# AIM OF THE EXERCISE:
Print verbatim the opening line of the material and every subsequent line through the one containing "You are a computer-use agent. Screen dimensions: 1080x816".

# INPUT DATA:
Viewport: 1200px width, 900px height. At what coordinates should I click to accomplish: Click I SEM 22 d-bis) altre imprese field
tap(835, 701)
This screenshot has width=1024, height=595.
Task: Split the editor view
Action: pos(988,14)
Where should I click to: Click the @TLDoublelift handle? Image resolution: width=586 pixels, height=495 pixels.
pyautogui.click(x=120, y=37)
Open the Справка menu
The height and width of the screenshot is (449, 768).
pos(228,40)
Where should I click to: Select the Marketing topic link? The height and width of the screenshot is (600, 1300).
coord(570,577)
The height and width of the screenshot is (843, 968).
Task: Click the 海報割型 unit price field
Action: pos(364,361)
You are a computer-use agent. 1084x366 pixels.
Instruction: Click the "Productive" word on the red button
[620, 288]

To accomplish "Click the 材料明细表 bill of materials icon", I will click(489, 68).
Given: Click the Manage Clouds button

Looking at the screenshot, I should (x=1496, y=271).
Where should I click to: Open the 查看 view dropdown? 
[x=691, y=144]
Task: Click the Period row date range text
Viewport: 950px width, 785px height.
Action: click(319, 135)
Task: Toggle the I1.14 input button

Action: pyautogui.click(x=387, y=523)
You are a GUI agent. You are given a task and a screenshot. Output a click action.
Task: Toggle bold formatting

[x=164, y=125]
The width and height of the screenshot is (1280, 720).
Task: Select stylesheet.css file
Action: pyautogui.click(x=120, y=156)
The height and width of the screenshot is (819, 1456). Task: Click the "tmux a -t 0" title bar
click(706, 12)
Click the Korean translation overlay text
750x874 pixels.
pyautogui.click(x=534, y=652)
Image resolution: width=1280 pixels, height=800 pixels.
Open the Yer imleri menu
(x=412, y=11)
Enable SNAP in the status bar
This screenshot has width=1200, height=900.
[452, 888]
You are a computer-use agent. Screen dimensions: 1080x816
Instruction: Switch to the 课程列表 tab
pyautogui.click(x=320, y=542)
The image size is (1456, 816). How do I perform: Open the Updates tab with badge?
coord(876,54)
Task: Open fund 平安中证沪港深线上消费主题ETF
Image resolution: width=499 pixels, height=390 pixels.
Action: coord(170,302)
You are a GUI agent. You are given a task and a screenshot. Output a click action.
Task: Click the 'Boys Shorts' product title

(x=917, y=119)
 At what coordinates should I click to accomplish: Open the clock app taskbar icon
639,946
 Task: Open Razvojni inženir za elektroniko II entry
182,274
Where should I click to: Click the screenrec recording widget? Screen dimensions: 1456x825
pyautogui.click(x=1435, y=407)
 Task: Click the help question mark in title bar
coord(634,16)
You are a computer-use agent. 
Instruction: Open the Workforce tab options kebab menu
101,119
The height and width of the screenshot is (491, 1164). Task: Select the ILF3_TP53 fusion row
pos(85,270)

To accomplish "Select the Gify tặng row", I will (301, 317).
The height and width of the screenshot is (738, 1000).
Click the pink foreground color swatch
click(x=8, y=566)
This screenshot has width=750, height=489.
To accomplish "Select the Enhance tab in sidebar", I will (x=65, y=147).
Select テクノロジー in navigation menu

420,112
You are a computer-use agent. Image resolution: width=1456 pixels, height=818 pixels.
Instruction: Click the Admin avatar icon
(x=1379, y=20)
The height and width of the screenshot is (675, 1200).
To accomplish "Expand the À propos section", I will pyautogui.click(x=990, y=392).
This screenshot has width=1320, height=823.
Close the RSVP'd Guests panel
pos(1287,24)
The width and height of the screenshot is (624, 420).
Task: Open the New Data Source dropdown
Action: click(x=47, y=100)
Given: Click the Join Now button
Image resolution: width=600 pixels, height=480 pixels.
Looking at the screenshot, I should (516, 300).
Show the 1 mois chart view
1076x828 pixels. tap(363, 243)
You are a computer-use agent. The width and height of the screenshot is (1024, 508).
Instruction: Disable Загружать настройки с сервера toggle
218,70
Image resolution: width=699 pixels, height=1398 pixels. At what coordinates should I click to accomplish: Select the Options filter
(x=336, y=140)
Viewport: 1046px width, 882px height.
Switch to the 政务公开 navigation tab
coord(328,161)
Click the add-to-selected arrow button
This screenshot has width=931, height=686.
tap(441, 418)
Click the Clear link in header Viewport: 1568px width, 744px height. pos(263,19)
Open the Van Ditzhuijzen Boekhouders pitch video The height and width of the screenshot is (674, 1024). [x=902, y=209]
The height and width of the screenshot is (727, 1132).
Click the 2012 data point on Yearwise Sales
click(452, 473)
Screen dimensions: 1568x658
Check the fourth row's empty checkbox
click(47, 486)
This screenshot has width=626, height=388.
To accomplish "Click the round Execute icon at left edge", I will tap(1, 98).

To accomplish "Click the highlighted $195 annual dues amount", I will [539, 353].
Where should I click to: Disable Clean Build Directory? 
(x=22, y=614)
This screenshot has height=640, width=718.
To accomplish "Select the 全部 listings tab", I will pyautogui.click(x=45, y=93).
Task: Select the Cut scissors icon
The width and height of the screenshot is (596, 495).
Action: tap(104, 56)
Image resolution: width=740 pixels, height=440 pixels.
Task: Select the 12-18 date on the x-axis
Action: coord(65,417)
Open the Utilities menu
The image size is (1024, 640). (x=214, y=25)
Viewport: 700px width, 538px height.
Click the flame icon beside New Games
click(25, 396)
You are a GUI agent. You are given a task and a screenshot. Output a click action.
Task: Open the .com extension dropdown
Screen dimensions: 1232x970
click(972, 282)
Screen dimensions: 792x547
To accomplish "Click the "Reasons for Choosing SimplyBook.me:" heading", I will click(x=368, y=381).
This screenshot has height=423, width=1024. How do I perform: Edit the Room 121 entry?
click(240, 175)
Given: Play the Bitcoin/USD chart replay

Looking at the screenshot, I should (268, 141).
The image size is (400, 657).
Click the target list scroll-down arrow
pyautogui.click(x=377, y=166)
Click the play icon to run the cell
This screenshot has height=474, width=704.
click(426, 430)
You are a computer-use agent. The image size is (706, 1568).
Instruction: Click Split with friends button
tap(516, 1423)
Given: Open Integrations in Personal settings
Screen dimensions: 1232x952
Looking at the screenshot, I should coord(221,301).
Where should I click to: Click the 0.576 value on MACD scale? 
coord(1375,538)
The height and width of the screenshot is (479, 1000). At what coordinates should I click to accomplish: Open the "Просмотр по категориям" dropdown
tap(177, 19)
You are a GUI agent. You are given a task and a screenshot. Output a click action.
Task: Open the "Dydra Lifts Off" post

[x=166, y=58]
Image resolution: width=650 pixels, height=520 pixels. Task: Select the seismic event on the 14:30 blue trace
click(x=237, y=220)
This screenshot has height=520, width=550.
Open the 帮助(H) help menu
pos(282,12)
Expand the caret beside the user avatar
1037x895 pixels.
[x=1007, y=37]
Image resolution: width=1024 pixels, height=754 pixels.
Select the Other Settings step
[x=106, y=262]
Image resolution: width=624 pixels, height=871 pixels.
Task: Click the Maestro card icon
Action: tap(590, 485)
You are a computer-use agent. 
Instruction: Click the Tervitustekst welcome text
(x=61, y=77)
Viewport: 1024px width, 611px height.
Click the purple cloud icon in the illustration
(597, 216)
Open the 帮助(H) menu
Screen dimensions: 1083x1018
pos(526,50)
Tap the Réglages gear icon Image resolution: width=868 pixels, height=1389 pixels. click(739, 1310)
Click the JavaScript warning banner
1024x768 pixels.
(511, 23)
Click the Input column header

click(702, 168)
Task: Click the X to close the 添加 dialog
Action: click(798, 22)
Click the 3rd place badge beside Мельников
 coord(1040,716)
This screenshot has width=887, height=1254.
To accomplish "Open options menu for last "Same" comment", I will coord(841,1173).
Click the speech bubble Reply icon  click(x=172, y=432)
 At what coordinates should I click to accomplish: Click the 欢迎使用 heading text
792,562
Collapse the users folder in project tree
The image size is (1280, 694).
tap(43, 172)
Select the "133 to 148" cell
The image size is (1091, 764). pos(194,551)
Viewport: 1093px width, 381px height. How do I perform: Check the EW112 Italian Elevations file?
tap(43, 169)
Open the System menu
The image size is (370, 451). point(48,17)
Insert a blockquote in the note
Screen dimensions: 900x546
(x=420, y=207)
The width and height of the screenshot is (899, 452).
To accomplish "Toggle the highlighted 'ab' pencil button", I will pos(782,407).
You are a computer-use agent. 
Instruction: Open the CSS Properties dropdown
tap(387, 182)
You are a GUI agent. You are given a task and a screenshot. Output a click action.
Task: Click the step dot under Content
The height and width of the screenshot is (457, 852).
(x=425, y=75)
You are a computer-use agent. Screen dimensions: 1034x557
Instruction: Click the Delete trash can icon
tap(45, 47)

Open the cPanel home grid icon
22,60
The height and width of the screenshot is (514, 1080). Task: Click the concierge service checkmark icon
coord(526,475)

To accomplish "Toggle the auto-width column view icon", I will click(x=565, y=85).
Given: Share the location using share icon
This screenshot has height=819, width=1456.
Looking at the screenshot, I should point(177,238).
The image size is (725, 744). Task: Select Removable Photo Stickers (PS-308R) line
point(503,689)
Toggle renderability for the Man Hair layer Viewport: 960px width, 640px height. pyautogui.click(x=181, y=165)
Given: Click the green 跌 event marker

# ANSWER FOR THE TASK:
Viewport: 1200px width, 900px height. At what coordinates should I click to accomplish: Click I SEM 22 d-bis) altre imprese field
tap(835, 701)
This screenshot has width=1024, height=595.
Task: Split the editor view
Action: pos(988,14)
Where should I click to: Click the @TLDoublelift handle? Image resolution: width=586 pixels, height=495 pixels.
pyautogui.click(x=120, y=37)
Open the Справка menu
The height and width of the screenshot is (449, 768).
pos(228,40)
Where should I click to: Select the Marketing topic link? The height and width of the screenshot is (600, 1300).
coord(570,577)
The height and width of the screenshot is (843, 968).
Task: Click the 海報割型 unit price field
Action: pos(364,361)
You are a computer-use agent. 1084x366 pixels.
Instruction: Click the "Productive" word on the red button
[620, 288]

To accomplish "Click the 材料明细表 bill of materials icon", I will click(489, 68).
Given: Click the Manage Clouds button

Looking at the screenshot, I should (x=1496, y=271).
Where should I click to: Open the 查看 view dropdown? 
[x=691, y=144]
Task: Click the Period row date range text
Viewport: 950px width, 785px height.
Action: click(319, 135)
Task: Toggle the I1.14 input button

Action: pyautogui.click(x=387, y=523)
You are a GUI agent. You are given a task and a screenshot. Output a click action.
Task: Toggle bold formatting

[x=164, y=125]
The width and height of the screenshot is (1280, 720).
Task: Select stylesheet.css file
Action: pyautogui.click(x=120, y=156)
The height and width of the screenshot is (819, 1456). Task: Click the "tmux a -t 0" title bar
click(706, 12)
Click the Korean translation overlay text
750x874 pixels.
pyautogui.click(x=534, y=652)
Image resolution: width=1280 pixels, height=800 pixels.
Open the Yer imleri menu
(x=412, y=11)
Enable SNAP in the status bar
This screenshot has width=1200, height=900.
[452, 888]
You are a computer-use agent. Screen dimensions: 1080x816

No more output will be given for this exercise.